┌──

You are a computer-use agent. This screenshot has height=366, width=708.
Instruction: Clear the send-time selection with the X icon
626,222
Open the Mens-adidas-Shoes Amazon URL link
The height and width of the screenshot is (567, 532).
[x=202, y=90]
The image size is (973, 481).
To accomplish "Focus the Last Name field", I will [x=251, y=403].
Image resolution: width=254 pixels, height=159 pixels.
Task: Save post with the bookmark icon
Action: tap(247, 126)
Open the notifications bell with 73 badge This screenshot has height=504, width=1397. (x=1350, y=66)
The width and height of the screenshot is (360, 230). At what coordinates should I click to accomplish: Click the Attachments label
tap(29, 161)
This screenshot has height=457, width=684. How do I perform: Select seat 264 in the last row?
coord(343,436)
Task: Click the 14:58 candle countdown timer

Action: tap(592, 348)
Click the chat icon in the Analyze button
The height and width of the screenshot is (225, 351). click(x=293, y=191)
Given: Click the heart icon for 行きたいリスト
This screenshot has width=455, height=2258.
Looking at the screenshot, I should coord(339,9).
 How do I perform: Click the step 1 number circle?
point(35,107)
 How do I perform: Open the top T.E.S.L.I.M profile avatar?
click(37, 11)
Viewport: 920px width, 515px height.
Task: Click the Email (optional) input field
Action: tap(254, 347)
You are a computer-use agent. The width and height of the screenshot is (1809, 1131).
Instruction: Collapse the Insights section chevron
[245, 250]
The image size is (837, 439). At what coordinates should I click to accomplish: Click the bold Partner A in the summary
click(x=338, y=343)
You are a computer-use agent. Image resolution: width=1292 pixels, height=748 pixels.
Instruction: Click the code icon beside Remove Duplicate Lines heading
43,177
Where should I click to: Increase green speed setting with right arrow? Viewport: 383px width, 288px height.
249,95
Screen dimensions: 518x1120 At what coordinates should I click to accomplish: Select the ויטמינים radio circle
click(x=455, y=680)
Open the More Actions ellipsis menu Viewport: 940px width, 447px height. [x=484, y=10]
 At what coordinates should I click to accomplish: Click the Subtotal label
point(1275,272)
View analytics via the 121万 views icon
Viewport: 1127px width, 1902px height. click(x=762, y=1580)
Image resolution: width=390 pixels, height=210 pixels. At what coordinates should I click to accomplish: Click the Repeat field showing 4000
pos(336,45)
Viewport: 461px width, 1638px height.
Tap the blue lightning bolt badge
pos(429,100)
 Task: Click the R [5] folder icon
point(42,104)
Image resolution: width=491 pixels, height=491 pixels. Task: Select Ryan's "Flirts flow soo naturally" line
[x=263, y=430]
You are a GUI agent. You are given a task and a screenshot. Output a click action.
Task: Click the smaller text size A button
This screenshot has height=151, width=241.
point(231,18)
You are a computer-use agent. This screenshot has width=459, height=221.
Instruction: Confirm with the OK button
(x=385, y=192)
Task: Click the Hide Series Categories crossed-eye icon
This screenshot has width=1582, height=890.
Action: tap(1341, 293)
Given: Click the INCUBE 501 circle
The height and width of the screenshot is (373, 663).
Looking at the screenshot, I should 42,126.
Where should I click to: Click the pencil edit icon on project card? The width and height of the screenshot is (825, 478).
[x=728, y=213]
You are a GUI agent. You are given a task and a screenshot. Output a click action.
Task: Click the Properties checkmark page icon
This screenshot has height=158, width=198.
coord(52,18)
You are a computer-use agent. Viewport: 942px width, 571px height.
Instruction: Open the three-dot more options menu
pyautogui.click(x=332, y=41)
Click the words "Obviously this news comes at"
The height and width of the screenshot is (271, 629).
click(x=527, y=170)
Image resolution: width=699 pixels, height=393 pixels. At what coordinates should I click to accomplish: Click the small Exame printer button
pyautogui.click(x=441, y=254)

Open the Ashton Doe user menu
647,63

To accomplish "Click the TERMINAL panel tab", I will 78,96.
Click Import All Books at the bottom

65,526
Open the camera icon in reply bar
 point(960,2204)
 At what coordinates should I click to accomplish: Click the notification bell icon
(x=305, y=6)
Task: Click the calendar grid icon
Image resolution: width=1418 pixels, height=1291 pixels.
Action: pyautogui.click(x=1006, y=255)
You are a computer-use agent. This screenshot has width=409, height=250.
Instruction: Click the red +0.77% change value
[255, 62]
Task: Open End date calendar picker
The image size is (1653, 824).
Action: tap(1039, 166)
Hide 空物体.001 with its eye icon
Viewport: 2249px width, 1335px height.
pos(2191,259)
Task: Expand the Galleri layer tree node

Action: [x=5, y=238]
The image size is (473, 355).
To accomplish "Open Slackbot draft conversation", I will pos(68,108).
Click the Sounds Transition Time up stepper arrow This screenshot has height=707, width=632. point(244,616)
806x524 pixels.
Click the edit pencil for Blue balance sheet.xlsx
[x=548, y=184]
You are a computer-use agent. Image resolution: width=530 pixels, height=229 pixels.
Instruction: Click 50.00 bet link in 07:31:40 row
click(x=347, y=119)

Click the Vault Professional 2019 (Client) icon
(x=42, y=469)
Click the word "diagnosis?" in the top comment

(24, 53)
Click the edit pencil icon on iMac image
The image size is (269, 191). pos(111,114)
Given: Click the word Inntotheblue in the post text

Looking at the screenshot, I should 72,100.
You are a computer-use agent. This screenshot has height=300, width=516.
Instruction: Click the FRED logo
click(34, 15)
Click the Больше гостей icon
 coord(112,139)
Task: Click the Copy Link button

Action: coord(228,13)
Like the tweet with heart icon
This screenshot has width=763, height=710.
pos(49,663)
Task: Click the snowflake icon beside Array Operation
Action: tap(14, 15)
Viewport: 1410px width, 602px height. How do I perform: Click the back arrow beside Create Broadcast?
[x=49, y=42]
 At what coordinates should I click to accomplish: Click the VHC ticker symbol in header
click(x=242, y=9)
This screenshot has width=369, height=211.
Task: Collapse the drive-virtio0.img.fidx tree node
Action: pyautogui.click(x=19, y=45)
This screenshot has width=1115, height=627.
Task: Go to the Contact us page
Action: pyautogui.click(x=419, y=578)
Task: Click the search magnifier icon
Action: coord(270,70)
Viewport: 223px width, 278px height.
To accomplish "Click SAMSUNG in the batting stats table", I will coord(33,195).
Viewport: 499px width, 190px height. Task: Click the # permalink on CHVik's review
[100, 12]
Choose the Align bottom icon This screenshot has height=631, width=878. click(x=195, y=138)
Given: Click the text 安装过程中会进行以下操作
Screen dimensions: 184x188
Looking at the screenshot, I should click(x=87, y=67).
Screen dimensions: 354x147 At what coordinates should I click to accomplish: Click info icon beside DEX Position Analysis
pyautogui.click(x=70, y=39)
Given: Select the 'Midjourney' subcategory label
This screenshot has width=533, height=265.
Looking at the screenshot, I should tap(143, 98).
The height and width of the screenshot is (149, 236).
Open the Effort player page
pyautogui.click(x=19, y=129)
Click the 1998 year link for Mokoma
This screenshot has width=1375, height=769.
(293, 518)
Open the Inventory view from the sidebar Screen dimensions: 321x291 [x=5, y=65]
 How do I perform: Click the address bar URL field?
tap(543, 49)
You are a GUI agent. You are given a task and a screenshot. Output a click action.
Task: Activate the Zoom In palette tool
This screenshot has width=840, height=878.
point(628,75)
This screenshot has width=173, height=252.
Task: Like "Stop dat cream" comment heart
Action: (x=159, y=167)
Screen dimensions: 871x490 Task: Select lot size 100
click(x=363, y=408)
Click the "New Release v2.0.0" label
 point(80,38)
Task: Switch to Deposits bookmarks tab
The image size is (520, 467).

└──

= WORK ITEM =
Could you set down, word for word, only the lines above from the line with "Open the camera icon in reply bar" to the line with "Task: Open End date calendar picker", including both?

= TASK OUTPUT =
Open the camera icon in reply bar
 point(960,2204)
 At what coordinates should I click to accomplish: Click the notification bell icon
(x=305, y=6)
Task: Click the calendar grid icon
Image resolution: width=1418 pixels, height=1291 pixels.
Action: pyautogui.click(x=1006, y=255)
You are a computer-use agent. This screenshot has width=409, height=250.
Instruction: Click the red +0.77% change value
[255, 62]
Task: Open End date calendar picker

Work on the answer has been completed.